The Consistory Court of Lincoln due to this fact granted the college, but asked the parish council for an assurance that there could be a review of the means by which gravediggers got instructions, in order that such a serious mistake wouldn’t occur again.
The petitioners for the college were the clerk to the parish council, Julie Moss, and Melissa Shennan, the widow of the deceased, Christopher Giles Shennan, who died on 13 August 2024. His stays were interred in a consecrated plot at Barrowby burial ground on 13 September.
The gravedigger had been given misinformation to dig a single-depth grave when it must have been a double-depth grave. The faculty was sought to allow the digging of a double-depth grave at the identical plot. That required a trench to be dug in order that the coffin may very well be moved to at least one side to be able to enable the lower depth to be dug, after which for the coffin to be interred at the proper level. The parish council can be liable for all additional costs incurred.

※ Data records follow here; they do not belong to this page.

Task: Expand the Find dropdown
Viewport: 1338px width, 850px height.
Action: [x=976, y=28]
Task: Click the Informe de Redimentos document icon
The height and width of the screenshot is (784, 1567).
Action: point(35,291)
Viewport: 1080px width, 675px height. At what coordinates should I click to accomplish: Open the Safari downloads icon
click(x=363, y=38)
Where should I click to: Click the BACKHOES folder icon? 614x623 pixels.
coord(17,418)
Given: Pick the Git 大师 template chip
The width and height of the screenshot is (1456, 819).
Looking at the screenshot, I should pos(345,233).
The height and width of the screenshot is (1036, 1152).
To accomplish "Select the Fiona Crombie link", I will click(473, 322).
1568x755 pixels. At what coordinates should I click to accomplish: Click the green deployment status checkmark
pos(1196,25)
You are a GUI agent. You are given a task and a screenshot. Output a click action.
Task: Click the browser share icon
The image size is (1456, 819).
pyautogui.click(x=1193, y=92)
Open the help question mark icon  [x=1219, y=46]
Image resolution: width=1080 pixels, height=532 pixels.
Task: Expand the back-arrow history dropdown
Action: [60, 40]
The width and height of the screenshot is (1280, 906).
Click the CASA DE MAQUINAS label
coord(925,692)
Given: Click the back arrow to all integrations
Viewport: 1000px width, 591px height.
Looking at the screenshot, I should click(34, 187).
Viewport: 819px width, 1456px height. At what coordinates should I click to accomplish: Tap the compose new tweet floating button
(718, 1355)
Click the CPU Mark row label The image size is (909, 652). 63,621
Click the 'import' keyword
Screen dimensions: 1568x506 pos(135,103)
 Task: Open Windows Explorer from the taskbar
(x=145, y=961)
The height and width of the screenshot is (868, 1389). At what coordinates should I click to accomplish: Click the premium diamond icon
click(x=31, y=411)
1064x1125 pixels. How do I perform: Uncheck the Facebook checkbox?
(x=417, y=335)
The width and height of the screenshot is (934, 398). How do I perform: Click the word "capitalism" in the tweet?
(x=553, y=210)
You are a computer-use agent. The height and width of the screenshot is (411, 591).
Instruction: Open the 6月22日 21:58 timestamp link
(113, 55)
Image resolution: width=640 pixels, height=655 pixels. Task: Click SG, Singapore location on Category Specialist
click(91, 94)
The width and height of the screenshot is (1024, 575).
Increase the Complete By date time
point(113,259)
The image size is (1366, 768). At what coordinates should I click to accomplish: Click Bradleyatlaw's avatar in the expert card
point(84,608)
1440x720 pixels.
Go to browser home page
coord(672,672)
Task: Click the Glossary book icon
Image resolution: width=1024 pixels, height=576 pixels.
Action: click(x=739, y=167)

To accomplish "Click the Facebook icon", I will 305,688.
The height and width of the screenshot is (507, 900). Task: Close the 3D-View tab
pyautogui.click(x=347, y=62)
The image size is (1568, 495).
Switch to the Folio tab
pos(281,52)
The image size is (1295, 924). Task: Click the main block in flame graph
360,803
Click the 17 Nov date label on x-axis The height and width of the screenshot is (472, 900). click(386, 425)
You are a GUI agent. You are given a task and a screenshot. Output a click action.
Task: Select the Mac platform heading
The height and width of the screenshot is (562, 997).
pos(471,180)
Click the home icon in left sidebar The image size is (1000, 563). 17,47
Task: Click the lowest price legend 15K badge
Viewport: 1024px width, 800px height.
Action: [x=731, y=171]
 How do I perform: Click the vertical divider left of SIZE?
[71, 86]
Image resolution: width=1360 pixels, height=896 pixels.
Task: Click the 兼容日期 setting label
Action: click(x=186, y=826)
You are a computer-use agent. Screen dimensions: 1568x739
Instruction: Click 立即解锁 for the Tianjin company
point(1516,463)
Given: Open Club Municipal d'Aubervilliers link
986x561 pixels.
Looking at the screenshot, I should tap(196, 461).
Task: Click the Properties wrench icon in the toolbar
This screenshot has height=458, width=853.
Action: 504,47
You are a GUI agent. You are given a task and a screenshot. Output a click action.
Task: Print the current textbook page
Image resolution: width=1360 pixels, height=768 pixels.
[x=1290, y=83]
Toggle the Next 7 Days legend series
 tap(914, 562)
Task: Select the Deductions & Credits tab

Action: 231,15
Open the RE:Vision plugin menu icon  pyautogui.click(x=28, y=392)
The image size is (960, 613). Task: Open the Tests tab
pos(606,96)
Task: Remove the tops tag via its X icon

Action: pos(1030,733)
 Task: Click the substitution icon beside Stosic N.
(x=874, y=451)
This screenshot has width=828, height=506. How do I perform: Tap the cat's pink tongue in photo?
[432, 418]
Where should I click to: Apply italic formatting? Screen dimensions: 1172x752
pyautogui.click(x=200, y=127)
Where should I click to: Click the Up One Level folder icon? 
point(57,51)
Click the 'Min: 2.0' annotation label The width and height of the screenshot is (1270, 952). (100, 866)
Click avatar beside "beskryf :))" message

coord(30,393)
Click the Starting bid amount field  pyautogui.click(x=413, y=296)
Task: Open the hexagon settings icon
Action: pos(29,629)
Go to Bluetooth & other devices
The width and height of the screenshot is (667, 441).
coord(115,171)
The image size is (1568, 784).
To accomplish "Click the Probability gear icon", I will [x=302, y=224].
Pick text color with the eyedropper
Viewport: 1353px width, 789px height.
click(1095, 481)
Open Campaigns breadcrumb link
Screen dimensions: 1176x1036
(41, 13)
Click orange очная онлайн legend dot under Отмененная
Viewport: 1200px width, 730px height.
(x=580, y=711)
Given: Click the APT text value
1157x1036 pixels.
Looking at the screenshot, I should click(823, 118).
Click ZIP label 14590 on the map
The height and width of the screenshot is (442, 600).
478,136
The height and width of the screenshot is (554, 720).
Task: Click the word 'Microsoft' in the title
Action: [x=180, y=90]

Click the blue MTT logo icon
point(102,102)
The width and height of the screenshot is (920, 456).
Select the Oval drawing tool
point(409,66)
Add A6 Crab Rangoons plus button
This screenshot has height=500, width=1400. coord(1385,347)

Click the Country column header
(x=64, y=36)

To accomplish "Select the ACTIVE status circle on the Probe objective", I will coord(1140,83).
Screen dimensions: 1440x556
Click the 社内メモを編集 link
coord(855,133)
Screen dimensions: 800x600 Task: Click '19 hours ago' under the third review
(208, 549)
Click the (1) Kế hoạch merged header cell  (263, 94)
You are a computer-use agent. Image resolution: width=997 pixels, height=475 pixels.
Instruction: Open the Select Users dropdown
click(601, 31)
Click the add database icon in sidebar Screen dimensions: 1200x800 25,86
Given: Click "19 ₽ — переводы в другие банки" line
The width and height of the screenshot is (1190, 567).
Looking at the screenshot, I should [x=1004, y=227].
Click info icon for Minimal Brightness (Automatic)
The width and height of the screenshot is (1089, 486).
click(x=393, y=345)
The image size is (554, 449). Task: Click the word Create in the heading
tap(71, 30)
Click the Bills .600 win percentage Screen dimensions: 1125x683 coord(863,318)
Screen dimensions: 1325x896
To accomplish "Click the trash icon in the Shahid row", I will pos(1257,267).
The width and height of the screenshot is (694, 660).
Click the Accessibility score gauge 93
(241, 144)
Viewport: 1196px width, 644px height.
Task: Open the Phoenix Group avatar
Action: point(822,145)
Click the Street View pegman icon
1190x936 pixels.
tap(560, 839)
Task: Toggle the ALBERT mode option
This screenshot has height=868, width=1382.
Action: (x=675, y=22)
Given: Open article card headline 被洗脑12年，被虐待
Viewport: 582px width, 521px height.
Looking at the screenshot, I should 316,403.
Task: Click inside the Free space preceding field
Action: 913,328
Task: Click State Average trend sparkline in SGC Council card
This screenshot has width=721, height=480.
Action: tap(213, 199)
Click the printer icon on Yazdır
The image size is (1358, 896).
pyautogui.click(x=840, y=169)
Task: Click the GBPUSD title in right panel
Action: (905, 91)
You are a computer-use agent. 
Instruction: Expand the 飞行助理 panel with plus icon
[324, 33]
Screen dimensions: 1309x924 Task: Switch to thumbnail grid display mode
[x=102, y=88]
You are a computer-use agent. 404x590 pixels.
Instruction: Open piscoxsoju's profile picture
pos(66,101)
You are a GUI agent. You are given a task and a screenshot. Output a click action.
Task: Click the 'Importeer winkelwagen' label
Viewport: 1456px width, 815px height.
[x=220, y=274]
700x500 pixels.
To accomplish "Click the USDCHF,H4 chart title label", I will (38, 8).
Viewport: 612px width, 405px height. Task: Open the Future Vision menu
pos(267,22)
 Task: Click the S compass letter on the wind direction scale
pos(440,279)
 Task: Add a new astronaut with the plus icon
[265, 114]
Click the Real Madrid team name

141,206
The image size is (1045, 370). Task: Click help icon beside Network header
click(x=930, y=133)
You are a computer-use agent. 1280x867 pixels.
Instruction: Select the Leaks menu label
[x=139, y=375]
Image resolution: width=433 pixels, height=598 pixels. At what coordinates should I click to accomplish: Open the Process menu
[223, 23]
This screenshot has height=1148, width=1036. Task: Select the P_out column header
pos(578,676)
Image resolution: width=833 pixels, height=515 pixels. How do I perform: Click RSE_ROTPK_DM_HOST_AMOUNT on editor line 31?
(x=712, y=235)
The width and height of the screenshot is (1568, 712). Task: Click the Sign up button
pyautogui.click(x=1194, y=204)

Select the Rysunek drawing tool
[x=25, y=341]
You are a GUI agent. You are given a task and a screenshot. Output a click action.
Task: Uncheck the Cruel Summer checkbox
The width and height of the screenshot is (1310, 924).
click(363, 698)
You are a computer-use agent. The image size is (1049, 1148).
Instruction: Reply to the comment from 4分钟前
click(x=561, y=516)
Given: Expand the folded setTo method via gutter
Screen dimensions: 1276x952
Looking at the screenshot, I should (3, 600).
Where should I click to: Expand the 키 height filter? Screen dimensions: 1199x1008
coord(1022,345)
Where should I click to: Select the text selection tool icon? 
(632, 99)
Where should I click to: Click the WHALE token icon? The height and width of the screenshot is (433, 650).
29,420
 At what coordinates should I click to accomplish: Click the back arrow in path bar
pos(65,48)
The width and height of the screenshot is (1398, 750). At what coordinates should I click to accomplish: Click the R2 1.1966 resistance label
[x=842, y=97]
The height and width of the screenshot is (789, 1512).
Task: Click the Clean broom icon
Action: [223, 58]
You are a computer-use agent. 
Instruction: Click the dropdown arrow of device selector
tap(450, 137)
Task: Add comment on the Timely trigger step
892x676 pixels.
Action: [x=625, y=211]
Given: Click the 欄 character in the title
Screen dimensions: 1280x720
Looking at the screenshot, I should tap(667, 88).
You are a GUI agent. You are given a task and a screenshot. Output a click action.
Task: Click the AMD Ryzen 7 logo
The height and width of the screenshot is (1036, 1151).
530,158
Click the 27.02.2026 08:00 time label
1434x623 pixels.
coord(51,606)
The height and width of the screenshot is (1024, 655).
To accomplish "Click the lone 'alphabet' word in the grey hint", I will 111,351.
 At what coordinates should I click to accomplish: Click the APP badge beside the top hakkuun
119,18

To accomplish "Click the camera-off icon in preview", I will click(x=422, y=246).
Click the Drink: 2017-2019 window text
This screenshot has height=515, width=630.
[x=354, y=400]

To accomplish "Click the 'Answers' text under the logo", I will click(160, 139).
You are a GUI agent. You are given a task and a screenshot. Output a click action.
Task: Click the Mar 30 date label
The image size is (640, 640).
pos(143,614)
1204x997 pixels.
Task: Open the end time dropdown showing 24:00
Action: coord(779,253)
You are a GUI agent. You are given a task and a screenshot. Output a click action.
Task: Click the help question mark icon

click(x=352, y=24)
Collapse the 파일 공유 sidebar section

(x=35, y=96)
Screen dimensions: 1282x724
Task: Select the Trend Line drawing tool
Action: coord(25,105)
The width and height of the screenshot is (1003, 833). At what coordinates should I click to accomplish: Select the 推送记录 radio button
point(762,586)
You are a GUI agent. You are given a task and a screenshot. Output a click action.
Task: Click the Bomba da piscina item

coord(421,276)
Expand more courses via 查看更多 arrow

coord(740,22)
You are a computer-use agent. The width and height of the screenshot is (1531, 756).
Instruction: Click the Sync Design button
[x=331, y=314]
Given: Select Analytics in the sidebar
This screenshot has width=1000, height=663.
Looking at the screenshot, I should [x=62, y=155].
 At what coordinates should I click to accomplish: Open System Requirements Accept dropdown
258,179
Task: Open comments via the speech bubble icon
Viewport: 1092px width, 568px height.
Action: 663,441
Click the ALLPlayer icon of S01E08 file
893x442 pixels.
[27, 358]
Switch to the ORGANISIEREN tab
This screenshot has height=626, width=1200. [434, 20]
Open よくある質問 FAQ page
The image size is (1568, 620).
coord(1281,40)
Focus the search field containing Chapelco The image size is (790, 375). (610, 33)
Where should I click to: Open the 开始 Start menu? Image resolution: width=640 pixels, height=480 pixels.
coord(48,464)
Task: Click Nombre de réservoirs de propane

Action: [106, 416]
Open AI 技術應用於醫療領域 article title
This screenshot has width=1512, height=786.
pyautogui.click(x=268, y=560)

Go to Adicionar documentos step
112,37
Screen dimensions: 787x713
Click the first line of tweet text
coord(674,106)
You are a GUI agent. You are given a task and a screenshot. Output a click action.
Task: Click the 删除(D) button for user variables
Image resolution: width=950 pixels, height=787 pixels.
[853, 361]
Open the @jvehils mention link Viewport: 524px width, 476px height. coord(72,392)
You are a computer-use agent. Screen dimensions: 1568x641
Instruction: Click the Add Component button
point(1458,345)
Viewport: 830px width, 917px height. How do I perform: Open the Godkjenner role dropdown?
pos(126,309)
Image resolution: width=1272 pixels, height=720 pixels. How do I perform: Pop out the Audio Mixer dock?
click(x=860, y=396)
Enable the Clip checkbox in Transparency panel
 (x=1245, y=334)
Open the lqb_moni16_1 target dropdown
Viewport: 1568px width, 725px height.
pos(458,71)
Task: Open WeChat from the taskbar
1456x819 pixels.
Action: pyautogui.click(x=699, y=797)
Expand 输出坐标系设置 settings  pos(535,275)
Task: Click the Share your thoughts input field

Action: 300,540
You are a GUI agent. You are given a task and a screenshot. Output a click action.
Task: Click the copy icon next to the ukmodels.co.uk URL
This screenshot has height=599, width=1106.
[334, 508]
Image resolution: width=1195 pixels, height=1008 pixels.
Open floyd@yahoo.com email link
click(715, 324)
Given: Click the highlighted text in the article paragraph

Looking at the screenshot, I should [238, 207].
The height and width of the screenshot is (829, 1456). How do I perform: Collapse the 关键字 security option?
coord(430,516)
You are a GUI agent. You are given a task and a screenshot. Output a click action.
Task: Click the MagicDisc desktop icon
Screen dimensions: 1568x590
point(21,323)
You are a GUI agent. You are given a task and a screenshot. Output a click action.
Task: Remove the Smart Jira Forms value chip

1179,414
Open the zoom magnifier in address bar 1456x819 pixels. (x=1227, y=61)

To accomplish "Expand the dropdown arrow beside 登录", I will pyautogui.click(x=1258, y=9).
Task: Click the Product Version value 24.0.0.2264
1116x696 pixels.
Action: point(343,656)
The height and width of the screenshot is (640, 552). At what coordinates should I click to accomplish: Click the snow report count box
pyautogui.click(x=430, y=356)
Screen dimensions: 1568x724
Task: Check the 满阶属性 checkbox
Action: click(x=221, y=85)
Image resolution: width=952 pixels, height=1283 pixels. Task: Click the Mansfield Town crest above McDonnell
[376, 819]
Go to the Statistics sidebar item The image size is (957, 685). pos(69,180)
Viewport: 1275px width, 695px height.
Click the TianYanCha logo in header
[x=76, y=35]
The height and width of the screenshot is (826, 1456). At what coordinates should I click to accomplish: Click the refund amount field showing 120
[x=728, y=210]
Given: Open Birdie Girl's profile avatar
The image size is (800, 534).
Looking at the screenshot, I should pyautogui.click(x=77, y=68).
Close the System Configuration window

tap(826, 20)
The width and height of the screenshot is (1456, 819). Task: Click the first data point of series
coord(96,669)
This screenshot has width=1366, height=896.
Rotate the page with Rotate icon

The Chancellor, the Worshipful Judge Mark Bishop, said that the principle of the permanence of Christian burial may very well be departed from provided that there have been special circumstances that justified an exception to the principle that the deceased was laid to rest in September this 12 months, and his stays mustn’t now be disturbed.
In the Blagdon Cemetery case, the Court of Arches identified various aspects which may support a submission that special circumstances had arisen that permitted the stays to be exhumed. Those aspects included where there had been a mistake made in regards to the burial.
Where there had been a straightforward error in administration, corresponding to burial within the flawed grave, or on the flawed depth, the Court of Arches held that faculties for exhumation could readily be granted. Of more difficulty, the Chancellor said, was where there was a failure to grasp or appreciate the importance of burial in consecrated ground in a municipal cemetery.
The Chancellor was satisfied, nevertheless, that exceptional reasons did exist on this case for an exhumation to be permitted. There had plainly been a mistake within the depth of the grave being dug, and that might now be remedied by a school.
The Chancellor said that, while it was recognised that errors could occur, “an error that requires a school to exhume and reinter so soon after a funeral is a serious mistake which can . . . have been extremely distressing” for the widow and family of the deceased. The Chancellor asked for Ms Moss’s “assurance that the means by which gravediggers are given such essential information before they dig has been reviewed, and that such a serious mistake is not going to occur again”.